New publication: Smart Speakers in Dialogue

Dissertation on linguistic practices with voice assistants from project B06 published

by Tim Hector (University of Siegen)

In the book series “Empirical Linguistics” at De Gruyter Brill, the dissertation by Tim Hector (project B06 Un/desired Observation in Interaction – Smart Environments, Language, Body, and Senses in Private Households) has been published as an open-access publication in German.

 
Cover Smart Speaker im Dialog von Tim Hector

About Smart Speakers in Dialogue

The dissertation “Smart Speakers in Dialogue. Linguistic Practices with Voice User Interfaces” examines voice assistants from a linguistic perspective. The focus is on smart speakers such as “Alexa” or “Google Home.” These devices are voice-controlled and provide, among other things, music or weather information. The study investigates how dialogue with these devices is linguistically organized, what practices emerge, and how the devices are integrated into everyday life.

The work combines theoretical discussions on praxeology and domestication with an empirical analysis of audio and video recordings. The corpus includes situations of initial installation and everyday use. For audio recordings in everyday life, a specially developed device was used that automatically captures voice commands (Conditional Voice Recorder, see our CRC-Working Paper No. 23). Methodologically, the dissertation follows a qualitative research design and draws on principles of conversation analysis.

The analyses show for dyadic dialogues (i.e., one person and one device), that address terms such as “Alexa” are newly functionalized and that the course of conversations must follow strict sequential patterns. Practices from other conversation-analytic categories—such as turn-taking or repair—remain visible but are technically reshaped. New practices also emerge, such as deliberate interruptions (barge-ins).

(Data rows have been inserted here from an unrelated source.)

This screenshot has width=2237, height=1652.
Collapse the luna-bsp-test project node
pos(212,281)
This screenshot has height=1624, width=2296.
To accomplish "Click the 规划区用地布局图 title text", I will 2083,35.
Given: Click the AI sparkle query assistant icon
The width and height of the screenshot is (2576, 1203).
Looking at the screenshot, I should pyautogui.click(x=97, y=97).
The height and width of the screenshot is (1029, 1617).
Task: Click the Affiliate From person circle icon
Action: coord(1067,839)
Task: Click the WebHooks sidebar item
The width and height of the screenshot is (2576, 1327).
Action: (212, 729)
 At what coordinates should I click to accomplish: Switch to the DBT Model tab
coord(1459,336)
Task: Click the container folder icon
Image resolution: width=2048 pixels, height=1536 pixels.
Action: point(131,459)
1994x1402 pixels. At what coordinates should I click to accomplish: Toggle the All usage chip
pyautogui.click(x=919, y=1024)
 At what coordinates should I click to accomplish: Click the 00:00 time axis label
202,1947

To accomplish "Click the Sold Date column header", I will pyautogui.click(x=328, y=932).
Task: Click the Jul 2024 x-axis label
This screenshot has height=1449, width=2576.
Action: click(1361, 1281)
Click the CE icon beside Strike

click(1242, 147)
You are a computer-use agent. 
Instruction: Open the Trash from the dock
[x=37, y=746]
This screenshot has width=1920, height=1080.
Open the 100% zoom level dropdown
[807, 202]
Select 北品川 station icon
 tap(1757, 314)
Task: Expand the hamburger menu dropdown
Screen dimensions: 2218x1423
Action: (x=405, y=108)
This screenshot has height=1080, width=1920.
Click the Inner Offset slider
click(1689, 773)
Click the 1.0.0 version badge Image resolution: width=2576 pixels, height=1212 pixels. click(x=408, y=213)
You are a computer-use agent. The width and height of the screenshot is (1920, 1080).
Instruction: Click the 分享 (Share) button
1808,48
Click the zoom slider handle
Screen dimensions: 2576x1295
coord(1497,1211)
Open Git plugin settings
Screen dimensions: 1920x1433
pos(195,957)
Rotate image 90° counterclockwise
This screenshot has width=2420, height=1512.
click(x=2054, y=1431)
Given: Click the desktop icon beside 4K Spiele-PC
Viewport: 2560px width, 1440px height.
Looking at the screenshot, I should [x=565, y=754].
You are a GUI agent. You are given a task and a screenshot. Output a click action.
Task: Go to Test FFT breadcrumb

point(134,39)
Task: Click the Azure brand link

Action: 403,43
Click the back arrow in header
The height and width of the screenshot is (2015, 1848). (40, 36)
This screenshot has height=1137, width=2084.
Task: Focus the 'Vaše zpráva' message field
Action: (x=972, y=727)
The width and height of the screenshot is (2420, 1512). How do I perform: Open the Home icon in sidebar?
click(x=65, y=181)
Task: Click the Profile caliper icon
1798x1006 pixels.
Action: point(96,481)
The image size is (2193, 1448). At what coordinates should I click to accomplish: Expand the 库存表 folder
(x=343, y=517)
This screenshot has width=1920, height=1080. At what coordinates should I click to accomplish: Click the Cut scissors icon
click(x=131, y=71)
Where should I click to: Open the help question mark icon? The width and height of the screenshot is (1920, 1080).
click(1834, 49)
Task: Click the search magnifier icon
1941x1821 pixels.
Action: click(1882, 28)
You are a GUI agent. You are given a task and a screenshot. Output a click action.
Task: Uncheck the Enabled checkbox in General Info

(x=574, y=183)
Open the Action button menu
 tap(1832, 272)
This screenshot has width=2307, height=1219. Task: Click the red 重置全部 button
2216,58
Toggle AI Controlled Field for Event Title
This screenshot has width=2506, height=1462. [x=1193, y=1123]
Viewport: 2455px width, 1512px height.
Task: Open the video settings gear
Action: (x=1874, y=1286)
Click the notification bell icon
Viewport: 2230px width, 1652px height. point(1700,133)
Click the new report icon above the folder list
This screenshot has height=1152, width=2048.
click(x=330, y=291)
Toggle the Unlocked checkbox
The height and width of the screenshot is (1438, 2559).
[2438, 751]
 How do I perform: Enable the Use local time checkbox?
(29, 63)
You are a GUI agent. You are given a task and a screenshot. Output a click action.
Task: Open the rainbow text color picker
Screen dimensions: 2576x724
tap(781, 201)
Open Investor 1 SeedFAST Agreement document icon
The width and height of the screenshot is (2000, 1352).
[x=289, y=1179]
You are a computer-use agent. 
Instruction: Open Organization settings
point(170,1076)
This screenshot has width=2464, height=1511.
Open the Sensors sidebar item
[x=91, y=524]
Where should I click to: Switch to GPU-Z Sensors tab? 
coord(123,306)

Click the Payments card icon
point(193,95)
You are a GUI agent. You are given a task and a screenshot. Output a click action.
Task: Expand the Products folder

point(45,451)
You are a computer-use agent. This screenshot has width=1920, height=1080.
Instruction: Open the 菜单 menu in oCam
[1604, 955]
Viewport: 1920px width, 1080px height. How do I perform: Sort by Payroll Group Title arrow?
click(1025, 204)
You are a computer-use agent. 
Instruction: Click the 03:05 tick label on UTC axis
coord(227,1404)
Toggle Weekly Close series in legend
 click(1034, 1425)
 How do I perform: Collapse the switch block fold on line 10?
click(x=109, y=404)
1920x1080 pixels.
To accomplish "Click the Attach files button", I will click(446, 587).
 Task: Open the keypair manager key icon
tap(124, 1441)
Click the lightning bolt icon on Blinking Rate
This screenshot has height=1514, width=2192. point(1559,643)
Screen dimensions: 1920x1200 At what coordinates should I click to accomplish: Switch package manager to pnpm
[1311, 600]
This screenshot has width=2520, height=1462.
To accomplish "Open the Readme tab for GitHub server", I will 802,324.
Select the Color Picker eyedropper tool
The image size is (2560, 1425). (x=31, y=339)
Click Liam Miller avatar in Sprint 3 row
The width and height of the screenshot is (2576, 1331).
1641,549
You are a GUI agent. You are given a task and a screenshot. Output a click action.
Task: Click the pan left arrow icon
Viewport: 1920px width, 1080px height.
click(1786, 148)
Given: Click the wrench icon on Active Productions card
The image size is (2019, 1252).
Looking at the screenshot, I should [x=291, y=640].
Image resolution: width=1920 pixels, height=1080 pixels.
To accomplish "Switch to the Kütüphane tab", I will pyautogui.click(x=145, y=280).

In multi-party situations, smart speakers are sometimes framed linguistically as participants, sometimes as objects. Particularly noteworthy is a “formal-functional split”: utterances that appear to be addressed to devices often serve other purposes—such as humor, frustration management, or the domestication of resistant technology.

 

About the author

Tim Hector is a postdoctoral researcher in project B06: Un/desired Observation in Interaction – Smart Environments, Language, Body, and Senses in Private Households. He finished his PhD in Applied Linguistics in 2024 and conducts research in media and cultural linguistics, conversation analysis, and linguistic praxeology.